EXERCISE
Please write out the records below without any change, from their first line through the line containing "should pyautogui.click(x=31, y=699).", both ends included.

Rows showing where targets appear:

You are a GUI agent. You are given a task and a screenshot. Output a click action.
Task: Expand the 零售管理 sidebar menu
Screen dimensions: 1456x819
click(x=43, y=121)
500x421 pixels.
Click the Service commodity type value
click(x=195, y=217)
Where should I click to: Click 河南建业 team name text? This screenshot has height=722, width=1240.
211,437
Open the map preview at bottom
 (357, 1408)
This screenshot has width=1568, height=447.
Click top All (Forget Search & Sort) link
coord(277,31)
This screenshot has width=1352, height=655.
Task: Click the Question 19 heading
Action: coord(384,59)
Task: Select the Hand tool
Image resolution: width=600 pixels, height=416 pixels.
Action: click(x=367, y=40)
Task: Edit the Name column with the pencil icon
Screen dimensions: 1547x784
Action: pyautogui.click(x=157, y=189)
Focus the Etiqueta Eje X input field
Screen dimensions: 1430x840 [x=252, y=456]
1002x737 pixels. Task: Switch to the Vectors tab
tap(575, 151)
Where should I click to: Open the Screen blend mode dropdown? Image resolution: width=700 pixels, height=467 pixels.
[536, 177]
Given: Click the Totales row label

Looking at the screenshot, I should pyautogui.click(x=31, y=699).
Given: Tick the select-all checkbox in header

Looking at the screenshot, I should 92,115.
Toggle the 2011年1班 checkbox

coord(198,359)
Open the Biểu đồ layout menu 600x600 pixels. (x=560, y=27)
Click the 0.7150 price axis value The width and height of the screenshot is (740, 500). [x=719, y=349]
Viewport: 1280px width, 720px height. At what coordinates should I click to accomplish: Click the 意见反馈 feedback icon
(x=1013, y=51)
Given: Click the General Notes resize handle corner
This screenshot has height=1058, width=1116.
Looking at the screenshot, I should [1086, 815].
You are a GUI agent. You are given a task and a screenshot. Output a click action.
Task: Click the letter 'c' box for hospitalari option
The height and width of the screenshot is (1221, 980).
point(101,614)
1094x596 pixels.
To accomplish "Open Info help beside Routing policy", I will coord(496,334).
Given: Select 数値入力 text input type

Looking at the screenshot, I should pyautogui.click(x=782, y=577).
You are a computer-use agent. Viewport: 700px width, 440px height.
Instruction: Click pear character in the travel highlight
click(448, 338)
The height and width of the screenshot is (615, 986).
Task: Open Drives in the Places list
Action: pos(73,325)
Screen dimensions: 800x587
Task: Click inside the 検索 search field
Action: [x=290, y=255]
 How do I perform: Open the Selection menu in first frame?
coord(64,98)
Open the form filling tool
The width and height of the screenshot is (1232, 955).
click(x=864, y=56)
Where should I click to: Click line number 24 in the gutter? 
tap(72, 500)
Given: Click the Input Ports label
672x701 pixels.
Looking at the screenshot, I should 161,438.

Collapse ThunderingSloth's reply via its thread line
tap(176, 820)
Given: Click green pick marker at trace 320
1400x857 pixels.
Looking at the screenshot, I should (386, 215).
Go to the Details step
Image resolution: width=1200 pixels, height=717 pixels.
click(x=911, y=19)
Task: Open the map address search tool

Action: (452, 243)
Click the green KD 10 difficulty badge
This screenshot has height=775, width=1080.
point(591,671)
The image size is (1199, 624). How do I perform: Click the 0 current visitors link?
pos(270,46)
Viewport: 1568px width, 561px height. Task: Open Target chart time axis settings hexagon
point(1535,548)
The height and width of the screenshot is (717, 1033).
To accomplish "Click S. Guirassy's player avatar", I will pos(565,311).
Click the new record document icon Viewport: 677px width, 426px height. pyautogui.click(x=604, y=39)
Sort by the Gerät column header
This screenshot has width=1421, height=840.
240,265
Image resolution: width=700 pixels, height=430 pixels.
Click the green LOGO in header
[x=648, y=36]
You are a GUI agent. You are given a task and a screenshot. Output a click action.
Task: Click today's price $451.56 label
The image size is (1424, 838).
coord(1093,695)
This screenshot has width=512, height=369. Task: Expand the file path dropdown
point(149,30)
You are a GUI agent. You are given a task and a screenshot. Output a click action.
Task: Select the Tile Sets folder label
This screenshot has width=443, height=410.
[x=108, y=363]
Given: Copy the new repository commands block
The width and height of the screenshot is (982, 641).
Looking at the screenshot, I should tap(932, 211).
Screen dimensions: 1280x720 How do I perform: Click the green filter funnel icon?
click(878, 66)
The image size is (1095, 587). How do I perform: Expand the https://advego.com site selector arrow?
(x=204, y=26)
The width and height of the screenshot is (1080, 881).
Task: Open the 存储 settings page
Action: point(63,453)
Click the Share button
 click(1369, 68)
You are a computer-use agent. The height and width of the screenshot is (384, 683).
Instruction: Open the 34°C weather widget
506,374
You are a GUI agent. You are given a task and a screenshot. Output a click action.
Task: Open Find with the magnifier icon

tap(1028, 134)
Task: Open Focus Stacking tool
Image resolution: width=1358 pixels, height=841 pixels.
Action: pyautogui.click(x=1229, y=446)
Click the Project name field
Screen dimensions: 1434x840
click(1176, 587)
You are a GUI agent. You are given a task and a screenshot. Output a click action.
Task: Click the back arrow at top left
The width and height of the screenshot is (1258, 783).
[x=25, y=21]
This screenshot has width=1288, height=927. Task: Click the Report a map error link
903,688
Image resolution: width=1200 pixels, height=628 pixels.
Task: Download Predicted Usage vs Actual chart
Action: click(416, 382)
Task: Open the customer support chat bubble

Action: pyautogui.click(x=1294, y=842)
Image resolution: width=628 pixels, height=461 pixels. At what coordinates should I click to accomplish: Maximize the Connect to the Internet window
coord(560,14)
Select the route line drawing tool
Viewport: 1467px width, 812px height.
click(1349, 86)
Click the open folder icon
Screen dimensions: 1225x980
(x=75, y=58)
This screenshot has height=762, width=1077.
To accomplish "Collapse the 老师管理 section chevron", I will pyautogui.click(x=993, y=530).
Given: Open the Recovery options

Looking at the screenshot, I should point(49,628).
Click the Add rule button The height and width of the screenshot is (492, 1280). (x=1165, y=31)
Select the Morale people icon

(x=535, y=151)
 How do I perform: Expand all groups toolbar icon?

EXERCISE ANSWER
You are a GUI agent. You are given a task and a screenshot. Output a click action.
Task: Expand the 零售管理 sidebar menu
Screen dimensions: 1456x819
click(x=43, y=121)
500x421 pixels.
Click the Service commodity type value
click(x=195, y=217)
Where should I click to: Click 河南建业 team name text? This screenshot has height=722, width=1240.
211,437
Open the map preview at bottom
 (357, 1408)
This screenshot has width=1568, height=447.
Click top All (Forget Search & Sort) link
coord(277,31)
This screenshot has width=1352, height=655.
Task: Click the Question 19 heading
Action: coord(384,59)
Task: Select the Hand tool
Image resolution: width=600 pixels, height=416 pixels.
Action: click(x=367, y=40)
Task: Edit the Name column with the pencil icon
Screen dimensions: 1547x784
Action: pyautogui.click(x=157, y=189)
Focus the Etiqueta Eje X input field
Screen dimensions: 1430x840 [x=252, y=456]
1002x737 pixels. Task: Switch to the Vectors tab
tap(575, 151)
Where should I click to: Open the Screen blend mode dropdown? Image resolution: width=700 pixels, height=467 pixels.
[536, 177]
Given: Click the Totales row label

Looking at the screenshot, I should pyautogui.click(x=31, y=699).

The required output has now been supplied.